[PROBLEM TO SOLVE]: From the line with "Image resolution: width=1024 pixels, height=668" through the line with "Click the Book a Demo button", repeat the entries verbatim, both end lines included, and add nothing.

◇ ◇ ◇

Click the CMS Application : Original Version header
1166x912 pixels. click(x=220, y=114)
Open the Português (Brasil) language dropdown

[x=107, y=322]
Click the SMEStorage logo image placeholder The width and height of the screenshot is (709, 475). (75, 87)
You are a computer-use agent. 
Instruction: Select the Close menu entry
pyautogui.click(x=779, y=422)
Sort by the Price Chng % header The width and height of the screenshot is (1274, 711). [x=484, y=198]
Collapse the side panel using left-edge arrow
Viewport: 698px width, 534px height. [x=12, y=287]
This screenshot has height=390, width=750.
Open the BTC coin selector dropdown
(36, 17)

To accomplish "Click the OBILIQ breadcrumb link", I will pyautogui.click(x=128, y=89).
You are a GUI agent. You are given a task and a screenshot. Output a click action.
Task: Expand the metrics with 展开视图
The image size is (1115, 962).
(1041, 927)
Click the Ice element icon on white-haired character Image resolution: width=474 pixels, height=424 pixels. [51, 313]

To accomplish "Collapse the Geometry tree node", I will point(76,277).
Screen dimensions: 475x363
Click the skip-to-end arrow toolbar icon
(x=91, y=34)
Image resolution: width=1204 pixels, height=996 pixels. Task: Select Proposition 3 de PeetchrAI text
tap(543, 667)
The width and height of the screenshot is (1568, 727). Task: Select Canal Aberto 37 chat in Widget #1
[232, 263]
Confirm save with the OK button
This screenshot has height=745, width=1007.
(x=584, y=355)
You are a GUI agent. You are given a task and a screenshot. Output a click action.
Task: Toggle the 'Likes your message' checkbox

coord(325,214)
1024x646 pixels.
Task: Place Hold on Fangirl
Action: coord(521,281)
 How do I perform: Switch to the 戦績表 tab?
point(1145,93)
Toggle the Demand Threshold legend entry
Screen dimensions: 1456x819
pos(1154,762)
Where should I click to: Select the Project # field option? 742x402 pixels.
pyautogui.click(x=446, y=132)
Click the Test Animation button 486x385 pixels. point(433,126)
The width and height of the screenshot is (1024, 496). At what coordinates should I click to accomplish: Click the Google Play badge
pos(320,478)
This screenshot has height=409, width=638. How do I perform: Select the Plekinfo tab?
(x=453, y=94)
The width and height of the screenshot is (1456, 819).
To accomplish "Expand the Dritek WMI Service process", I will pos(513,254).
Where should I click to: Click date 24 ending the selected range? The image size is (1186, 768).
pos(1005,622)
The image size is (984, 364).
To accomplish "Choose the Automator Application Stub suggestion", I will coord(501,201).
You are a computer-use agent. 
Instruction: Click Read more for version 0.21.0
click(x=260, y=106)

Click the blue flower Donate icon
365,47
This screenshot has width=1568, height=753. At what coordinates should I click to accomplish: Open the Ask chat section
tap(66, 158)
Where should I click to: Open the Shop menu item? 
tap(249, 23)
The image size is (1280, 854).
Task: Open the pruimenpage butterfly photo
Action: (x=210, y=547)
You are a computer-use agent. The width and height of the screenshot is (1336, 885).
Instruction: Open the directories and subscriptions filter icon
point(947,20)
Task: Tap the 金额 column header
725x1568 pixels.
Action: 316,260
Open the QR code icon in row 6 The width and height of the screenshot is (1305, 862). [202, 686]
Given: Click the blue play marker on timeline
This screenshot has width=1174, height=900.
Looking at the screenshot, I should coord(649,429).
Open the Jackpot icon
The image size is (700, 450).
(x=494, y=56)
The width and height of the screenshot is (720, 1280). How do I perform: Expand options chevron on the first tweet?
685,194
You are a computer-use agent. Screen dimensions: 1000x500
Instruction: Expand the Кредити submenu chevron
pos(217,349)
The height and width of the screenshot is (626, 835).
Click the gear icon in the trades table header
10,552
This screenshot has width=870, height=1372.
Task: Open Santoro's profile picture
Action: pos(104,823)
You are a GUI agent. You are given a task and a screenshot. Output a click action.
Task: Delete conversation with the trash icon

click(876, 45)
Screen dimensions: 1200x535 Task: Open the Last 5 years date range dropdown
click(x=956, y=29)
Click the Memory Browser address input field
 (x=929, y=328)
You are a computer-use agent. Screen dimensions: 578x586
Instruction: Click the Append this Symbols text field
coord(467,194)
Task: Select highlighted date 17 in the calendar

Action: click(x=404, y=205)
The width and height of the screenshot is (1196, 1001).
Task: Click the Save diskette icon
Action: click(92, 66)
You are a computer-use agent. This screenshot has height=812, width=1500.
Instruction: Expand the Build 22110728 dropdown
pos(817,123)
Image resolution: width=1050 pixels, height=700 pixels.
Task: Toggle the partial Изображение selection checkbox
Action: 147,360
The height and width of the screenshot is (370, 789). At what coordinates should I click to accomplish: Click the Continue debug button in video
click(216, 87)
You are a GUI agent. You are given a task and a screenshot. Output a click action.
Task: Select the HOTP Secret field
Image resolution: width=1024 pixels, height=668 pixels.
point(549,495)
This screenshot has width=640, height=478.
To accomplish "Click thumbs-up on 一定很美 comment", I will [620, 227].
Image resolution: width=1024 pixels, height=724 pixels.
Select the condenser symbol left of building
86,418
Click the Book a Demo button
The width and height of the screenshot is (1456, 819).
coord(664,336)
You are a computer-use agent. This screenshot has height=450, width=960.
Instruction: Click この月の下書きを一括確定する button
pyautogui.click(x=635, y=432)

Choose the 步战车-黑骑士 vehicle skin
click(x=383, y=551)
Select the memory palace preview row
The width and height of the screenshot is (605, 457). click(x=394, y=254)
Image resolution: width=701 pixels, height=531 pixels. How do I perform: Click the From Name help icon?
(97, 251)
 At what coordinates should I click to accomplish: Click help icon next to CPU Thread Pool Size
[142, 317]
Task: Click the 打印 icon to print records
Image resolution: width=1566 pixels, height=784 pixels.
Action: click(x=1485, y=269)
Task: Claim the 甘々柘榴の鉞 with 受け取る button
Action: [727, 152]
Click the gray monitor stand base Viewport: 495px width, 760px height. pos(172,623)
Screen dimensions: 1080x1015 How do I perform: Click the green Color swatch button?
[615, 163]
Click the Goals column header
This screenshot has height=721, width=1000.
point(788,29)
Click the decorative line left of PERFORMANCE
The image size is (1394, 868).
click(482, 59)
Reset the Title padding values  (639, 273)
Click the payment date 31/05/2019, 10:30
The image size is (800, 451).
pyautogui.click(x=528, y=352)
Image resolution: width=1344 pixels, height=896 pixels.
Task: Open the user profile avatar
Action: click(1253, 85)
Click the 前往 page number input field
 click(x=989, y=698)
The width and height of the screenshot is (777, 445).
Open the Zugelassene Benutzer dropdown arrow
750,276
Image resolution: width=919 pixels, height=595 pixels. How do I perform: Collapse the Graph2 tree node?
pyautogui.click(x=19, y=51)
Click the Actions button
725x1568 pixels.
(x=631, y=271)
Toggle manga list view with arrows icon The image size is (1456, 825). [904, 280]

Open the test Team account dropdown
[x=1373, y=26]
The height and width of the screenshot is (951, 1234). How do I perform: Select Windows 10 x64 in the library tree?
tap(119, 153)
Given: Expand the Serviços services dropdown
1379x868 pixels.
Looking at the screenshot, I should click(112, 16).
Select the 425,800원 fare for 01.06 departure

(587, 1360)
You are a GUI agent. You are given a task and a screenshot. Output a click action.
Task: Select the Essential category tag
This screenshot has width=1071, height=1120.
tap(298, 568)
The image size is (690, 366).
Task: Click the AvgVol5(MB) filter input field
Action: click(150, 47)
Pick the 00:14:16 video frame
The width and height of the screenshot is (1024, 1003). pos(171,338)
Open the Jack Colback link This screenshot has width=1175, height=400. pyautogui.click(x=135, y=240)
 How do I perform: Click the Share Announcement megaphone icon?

◇ ◇ ◇

[EXPECTED ANSWER]:
Image resolution: width=1024 pixels, height=668 pixels.
point(549,495)
This screenshot has width=640, height=478.
To accomplish "Click thumbs-up on 一定很美 comment", I will [620, 227].
Image resolution: width=1024 pixels, height=724 pixels.
Select the condenser symbol left of building
86,418
Click the Book a Demo button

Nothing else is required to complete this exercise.